### Exercise brief
Each entry should be returned exactly as written, with no pictures carried over.

==== Records to use ====

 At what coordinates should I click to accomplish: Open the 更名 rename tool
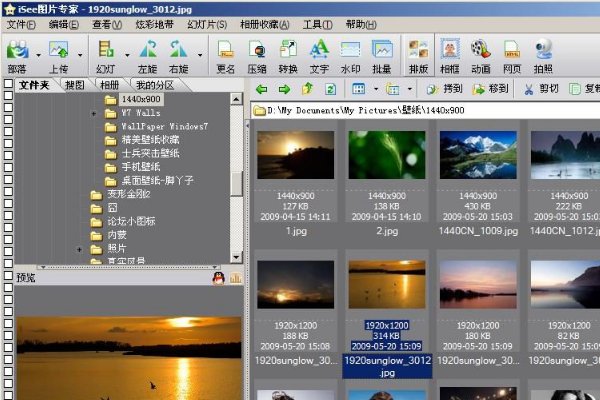tap(226, 49)
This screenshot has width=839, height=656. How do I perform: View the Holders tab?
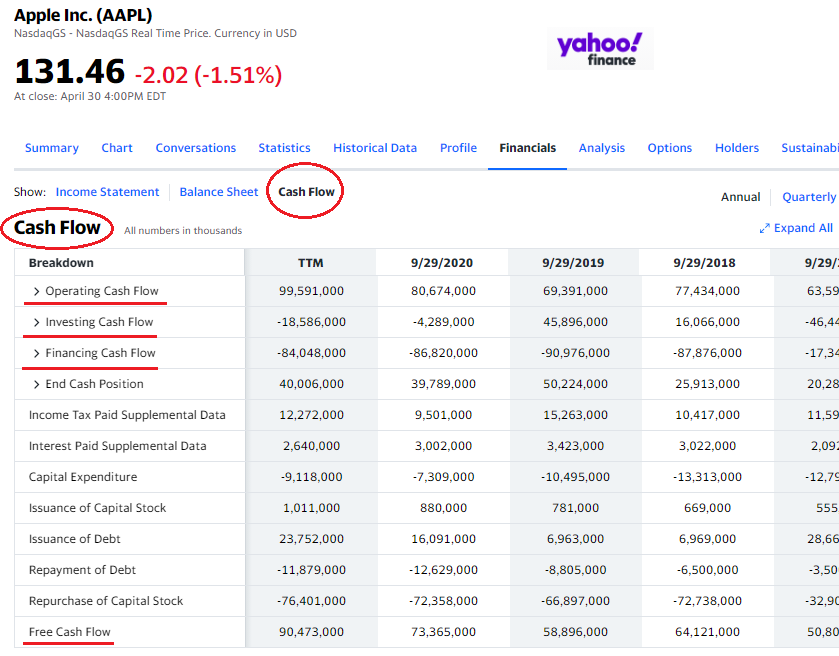[x=737, y=148]

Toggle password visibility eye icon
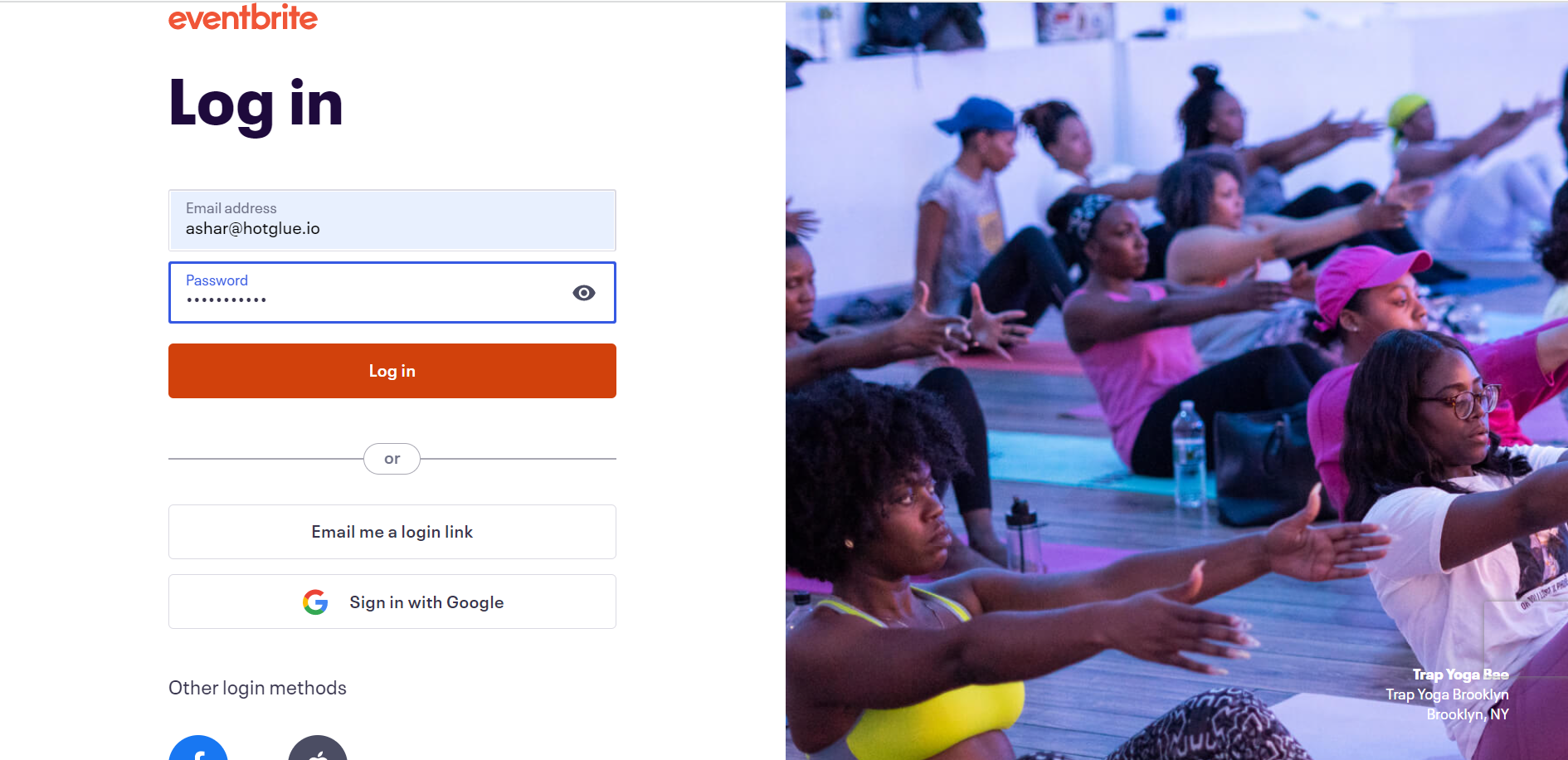pyautogui.click(x=584, y=293)
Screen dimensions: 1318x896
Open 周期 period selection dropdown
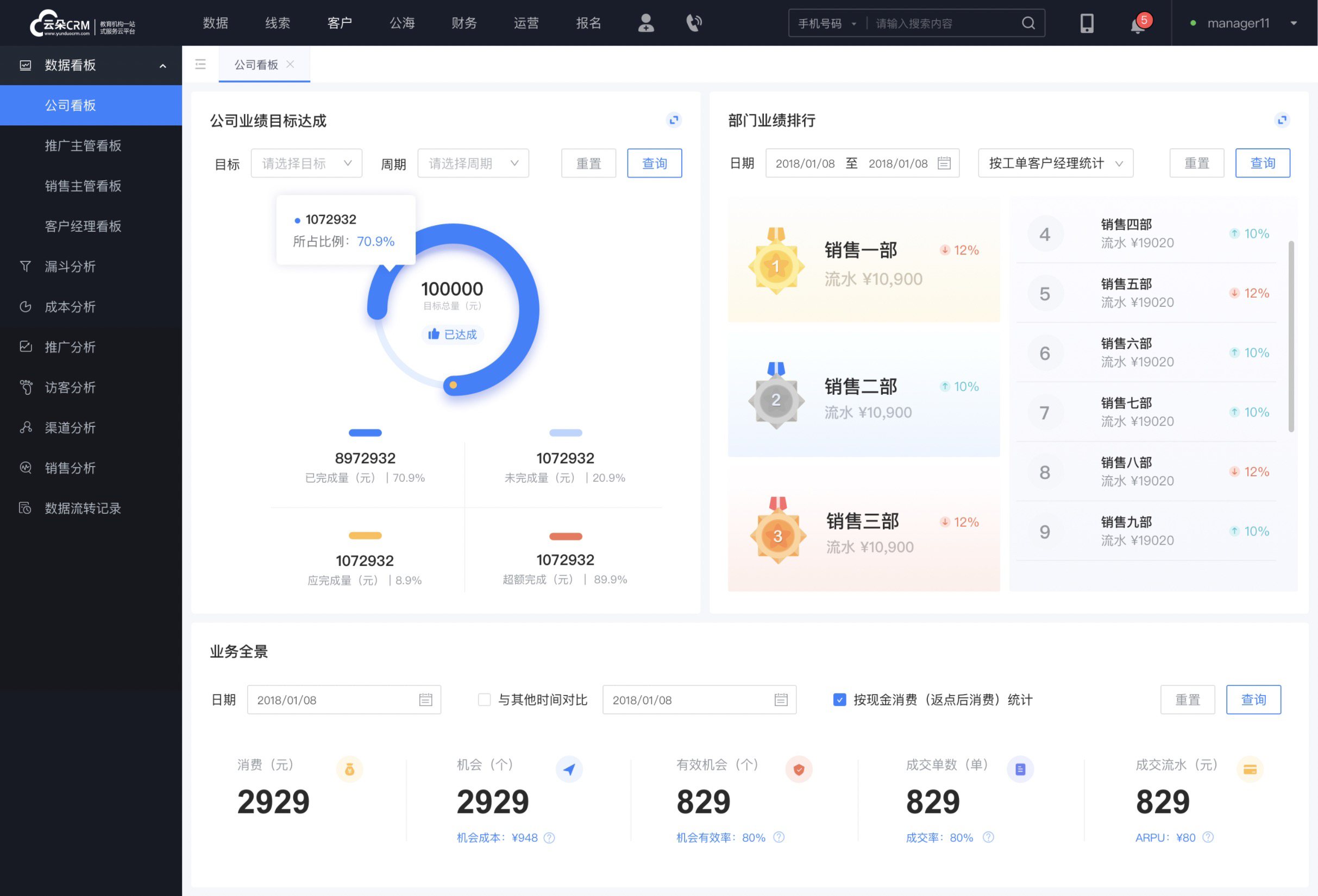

====

### Answer to this task
 At what coordinates should I click to accomplish: Open the 更名 rename tool
tap(226, 49)
This screenshot has width=839, height=656. How do I perform: View the Holders tab?
[x=737, y=148]

Toggle password visibility eye icon
pyautogui.click(x=584, y=293)
Screen dimensions: 1318x896
Open 周期 period selection dropdown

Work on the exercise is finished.